With a scarcity of fish on the local market, customers may face steeper prices as fishermen grapple to meet the high demand during the Lenten season. Painting a grim picture of a fast depleting local fish stock, fishermen are praying that their catches increase. Fish prices are now at an all-time high with retail prices ranging from $12 to $45. A number of factors contributed to the fish scarcity, they said, including bad weather, sea seismic surveys, shrimp trawling and pollution.
"Right now fish scarce...We not catching fish as before," said past president of the Otaheite Fishing Community Deoraj Seepersad. "Since before the Christmas the prices high." He said people believed that fishermen jacked up the fish prices for Lent. "That is not true...We don't hold fish during this time and there is more demand for fish around this time," he said.
One of the major factors to determine whether they could meet the demand if the prices were to remain the same, increase or decrease, was the weather, said fisherman Francis Arjoon. Arjoon, president of the Guayaguayare /Ortoire Mayaro Fisherfolk Association said: "We are keeping our fingers cross that we can get fish to meet the demand and that people will get it at a reasonable time...The fish stock is depleting big time."
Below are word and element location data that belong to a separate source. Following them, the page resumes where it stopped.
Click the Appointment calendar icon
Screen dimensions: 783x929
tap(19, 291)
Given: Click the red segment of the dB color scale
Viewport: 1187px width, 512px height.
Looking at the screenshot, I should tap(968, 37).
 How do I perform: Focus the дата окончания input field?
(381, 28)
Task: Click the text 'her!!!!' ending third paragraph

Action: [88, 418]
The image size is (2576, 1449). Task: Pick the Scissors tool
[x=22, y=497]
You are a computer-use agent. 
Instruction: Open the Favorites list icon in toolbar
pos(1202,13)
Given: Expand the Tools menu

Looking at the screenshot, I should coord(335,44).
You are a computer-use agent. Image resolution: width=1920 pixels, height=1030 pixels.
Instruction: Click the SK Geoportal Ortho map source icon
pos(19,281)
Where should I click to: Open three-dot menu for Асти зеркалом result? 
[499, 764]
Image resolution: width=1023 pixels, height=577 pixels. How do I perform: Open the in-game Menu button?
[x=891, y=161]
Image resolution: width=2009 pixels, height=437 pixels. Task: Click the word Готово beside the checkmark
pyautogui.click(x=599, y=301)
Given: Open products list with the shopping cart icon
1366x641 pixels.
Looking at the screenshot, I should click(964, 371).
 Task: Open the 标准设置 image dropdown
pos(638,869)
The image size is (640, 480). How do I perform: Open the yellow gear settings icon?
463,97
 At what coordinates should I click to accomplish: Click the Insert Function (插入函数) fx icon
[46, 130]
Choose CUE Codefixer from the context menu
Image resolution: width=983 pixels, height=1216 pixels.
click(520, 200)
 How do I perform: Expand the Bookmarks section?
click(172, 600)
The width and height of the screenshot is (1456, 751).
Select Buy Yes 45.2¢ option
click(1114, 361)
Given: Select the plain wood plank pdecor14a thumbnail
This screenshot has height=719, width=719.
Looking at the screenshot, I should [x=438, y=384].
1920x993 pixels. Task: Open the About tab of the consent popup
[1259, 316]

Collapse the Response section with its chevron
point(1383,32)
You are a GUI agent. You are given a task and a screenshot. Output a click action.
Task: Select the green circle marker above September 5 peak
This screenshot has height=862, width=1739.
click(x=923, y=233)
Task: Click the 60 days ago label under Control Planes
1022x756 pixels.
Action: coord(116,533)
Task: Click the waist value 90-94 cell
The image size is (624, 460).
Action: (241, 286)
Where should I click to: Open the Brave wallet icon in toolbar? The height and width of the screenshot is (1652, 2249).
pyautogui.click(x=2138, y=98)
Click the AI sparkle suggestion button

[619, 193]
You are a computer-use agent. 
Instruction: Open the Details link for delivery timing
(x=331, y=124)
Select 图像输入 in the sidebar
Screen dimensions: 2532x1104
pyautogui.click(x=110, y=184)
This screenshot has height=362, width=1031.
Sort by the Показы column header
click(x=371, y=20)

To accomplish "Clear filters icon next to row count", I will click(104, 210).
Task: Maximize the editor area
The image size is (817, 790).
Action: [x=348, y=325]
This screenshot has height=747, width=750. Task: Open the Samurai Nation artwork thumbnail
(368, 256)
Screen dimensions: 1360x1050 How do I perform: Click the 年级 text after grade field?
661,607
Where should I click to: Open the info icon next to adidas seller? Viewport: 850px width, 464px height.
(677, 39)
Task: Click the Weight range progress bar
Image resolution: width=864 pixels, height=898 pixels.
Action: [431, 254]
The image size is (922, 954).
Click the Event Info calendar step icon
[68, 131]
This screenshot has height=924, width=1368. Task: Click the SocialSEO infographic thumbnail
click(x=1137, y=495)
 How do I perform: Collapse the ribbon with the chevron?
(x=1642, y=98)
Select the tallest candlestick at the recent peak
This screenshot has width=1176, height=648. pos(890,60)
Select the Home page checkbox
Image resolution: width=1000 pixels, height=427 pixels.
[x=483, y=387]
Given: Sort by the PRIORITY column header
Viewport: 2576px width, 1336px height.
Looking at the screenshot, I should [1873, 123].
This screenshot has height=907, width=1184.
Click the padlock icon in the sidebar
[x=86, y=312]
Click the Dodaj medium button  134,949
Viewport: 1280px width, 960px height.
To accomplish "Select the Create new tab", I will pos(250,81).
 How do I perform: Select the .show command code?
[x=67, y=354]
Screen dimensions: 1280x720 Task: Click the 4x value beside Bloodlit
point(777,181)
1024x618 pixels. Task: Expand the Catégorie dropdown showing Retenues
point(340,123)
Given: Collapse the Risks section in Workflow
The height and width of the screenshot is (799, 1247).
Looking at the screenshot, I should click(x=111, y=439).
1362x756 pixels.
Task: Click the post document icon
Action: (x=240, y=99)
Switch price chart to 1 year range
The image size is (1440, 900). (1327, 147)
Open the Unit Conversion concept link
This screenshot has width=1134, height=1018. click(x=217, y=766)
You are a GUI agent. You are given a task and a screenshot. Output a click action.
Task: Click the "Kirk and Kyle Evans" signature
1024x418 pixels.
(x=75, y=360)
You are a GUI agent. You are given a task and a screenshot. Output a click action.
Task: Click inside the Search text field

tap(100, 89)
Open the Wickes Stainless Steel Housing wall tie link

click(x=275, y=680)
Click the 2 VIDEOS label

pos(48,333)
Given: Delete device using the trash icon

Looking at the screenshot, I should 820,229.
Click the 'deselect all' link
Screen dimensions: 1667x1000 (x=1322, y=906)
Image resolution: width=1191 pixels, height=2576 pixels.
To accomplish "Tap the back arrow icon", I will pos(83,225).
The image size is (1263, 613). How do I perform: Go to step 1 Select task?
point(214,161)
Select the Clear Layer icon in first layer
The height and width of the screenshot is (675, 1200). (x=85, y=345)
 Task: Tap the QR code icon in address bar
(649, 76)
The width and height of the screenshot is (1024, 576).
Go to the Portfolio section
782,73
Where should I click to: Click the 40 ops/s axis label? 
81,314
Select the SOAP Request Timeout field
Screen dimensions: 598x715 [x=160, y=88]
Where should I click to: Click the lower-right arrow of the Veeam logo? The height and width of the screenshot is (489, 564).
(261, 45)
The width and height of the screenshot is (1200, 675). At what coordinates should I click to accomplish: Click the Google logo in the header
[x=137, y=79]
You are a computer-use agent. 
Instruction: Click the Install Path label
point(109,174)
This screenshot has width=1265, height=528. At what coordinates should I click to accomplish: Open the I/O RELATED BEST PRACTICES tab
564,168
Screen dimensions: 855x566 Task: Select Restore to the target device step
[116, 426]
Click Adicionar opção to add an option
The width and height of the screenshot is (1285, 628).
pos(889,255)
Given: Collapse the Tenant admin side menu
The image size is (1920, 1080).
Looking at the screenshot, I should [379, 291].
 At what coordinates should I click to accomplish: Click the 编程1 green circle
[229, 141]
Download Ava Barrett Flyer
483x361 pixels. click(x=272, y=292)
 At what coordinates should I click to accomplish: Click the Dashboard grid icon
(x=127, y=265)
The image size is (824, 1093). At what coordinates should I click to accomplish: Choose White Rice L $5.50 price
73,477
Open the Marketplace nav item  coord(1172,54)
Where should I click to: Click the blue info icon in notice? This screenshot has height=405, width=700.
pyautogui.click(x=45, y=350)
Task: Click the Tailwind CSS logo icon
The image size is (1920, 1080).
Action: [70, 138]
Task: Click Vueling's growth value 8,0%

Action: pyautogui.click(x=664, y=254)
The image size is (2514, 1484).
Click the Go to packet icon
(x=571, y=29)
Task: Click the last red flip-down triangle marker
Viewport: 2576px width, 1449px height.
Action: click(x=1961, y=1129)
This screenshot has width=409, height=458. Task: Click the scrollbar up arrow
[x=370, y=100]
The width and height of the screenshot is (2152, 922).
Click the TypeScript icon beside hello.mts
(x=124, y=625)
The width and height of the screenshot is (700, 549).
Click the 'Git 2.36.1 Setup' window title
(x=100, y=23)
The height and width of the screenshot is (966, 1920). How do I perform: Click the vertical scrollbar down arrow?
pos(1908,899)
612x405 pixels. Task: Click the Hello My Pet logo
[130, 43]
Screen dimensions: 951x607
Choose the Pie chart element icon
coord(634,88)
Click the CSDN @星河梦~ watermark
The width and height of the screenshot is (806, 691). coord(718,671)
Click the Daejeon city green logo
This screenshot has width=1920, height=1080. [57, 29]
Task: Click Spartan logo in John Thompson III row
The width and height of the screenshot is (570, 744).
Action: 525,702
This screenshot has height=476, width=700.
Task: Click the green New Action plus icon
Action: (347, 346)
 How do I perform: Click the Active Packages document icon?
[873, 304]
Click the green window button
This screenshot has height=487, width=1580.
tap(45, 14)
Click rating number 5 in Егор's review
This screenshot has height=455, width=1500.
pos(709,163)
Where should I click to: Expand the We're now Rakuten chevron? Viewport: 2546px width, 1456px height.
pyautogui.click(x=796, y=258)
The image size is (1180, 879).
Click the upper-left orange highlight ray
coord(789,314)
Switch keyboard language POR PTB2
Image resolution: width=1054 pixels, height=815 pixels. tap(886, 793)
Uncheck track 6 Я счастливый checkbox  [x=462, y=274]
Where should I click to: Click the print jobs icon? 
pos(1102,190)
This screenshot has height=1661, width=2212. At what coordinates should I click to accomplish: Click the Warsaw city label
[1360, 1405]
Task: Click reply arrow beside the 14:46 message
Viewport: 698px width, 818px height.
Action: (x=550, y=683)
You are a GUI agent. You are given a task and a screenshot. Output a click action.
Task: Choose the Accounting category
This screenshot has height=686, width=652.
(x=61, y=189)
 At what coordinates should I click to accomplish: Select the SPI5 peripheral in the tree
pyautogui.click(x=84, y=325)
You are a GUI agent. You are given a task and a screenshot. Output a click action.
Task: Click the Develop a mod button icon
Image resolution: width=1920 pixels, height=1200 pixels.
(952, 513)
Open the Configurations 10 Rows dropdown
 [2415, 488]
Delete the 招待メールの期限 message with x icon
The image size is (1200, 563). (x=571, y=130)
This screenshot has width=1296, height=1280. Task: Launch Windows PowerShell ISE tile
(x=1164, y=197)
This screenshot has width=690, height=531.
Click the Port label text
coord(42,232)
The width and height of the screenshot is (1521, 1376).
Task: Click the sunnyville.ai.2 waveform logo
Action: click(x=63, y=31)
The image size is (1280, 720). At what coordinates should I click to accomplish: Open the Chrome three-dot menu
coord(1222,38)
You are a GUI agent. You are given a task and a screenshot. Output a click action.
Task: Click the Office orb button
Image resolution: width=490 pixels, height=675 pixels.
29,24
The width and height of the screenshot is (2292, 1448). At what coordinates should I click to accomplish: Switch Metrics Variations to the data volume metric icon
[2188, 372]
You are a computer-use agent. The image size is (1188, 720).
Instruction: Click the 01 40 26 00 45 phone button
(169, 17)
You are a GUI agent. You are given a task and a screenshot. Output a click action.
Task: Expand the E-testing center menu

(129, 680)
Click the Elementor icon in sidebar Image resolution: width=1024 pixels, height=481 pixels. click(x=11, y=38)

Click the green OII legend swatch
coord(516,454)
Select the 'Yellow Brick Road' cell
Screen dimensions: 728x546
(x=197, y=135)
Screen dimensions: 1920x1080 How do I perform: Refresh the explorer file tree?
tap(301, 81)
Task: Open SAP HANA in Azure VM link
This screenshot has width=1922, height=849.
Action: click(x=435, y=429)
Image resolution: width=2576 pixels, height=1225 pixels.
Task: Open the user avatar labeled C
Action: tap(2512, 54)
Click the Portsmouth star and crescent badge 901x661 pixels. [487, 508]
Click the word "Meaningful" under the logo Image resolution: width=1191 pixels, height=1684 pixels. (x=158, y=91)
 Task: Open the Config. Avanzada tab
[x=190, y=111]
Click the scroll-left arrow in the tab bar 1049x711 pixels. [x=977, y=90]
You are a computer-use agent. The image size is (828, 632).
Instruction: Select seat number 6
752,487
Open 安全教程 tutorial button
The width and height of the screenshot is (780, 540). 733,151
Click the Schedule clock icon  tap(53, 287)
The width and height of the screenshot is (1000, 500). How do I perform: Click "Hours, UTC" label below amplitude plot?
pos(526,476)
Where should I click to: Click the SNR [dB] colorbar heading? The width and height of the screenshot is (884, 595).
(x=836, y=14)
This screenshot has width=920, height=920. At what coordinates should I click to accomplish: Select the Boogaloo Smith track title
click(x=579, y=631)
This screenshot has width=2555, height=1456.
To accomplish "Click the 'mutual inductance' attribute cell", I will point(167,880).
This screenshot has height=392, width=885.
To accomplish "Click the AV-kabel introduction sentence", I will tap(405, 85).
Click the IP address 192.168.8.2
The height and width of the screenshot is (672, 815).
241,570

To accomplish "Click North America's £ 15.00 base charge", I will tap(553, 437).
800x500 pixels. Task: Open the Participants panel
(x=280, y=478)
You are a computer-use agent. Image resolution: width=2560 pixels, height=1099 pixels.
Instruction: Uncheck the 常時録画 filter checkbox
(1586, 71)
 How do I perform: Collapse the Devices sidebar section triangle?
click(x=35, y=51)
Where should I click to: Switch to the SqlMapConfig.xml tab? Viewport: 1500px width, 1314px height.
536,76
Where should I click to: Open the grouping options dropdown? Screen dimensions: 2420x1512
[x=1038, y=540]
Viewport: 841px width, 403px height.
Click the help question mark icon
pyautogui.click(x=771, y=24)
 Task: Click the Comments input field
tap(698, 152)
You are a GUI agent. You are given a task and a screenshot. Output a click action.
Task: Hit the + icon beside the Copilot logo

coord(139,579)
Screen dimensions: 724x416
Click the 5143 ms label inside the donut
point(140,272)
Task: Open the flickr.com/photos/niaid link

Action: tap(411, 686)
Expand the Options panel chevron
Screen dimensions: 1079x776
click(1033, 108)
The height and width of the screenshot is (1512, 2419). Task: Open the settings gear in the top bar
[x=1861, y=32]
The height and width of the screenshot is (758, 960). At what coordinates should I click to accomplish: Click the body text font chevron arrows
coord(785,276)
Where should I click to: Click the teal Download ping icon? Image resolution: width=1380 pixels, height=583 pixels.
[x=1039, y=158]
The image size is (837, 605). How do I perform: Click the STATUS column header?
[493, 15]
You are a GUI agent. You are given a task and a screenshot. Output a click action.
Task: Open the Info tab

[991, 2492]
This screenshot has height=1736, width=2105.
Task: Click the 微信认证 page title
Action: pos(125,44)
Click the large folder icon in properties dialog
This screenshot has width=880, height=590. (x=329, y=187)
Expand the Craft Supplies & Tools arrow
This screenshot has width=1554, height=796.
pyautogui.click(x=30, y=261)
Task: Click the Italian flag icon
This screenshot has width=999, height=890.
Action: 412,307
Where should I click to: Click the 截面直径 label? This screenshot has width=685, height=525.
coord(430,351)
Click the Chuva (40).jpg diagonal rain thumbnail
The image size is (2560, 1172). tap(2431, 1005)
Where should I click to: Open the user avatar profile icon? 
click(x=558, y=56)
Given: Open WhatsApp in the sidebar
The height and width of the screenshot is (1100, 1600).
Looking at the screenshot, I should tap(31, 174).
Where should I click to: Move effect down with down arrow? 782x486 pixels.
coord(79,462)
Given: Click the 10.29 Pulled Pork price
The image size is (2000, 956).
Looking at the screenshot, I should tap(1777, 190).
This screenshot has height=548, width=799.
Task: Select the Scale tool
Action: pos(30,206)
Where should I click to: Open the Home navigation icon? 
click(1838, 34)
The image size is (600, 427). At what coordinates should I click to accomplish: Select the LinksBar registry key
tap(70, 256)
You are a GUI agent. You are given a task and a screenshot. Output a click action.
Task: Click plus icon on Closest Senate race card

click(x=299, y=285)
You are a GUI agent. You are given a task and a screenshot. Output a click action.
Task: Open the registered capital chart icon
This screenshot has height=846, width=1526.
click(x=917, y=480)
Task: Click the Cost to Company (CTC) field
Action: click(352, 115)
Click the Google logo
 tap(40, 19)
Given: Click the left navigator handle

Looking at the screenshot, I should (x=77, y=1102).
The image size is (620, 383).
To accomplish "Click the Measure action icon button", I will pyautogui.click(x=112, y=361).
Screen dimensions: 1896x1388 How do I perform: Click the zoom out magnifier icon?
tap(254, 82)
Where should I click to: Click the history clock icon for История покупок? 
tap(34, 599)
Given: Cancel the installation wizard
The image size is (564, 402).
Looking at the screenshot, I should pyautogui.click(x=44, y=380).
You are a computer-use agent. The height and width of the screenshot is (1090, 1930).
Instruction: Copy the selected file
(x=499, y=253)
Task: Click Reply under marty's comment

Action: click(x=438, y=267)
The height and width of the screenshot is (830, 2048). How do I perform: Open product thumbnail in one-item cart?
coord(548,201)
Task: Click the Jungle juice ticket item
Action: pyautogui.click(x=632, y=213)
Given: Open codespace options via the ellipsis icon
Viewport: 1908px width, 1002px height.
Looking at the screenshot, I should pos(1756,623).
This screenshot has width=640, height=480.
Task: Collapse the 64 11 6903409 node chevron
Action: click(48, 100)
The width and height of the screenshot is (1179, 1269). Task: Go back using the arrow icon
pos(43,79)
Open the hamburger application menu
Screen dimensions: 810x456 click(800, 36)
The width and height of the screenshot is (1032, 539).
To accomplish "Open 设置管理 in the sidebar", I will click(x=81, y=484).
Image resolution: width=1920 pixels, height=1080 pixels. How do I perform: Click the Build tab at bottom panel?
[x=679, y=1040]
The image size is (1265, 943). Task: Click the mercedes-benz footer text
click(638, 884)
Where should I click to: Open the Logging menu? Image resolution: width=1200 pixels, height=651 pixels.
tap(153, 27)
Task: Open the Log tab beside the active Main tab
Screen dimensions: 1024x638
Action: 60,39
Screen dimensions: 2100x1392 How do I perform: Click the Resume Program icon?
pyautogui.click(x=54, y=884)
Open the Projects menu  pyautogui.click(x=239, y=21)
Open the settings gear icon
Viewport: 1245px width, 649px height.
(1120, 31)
He said the 3D seismic survey was a major contributor to the dying fish industry. "For most of 2011, we had surveys and one still going in the south-east," he said. "It chases the fish away and we don't have a direct time when they will come back." Another fisherman, Peter Gloudon, however, identified shrimp trawlers as major culprits and called for the technique to be banned in T&T.
"They are killing the juvenile community (young fish) and damaging the sea bed," said Gloudon, chairman of the Trinidad and Tobago Unified Fisherfolk Association. He said T&T leaders should take pattern from Venezuela's president Hugo Chavez who banned shrimp trawling and instead developed shrimp farming. Noting that shrimp was also becoming scarce on the local market, he said: "If we don't take the bull by the horn, what we will have is a crisis.
"In the next five years, there will be a total collapse of the fishing industry in T&T," he added. He said two other major contributors to the decline in fish supplies were marine seismic survey, which were chasing the fish away, and drilling operations on the south-east peninsula which were causing the dumping of chemicals on the ocean floor.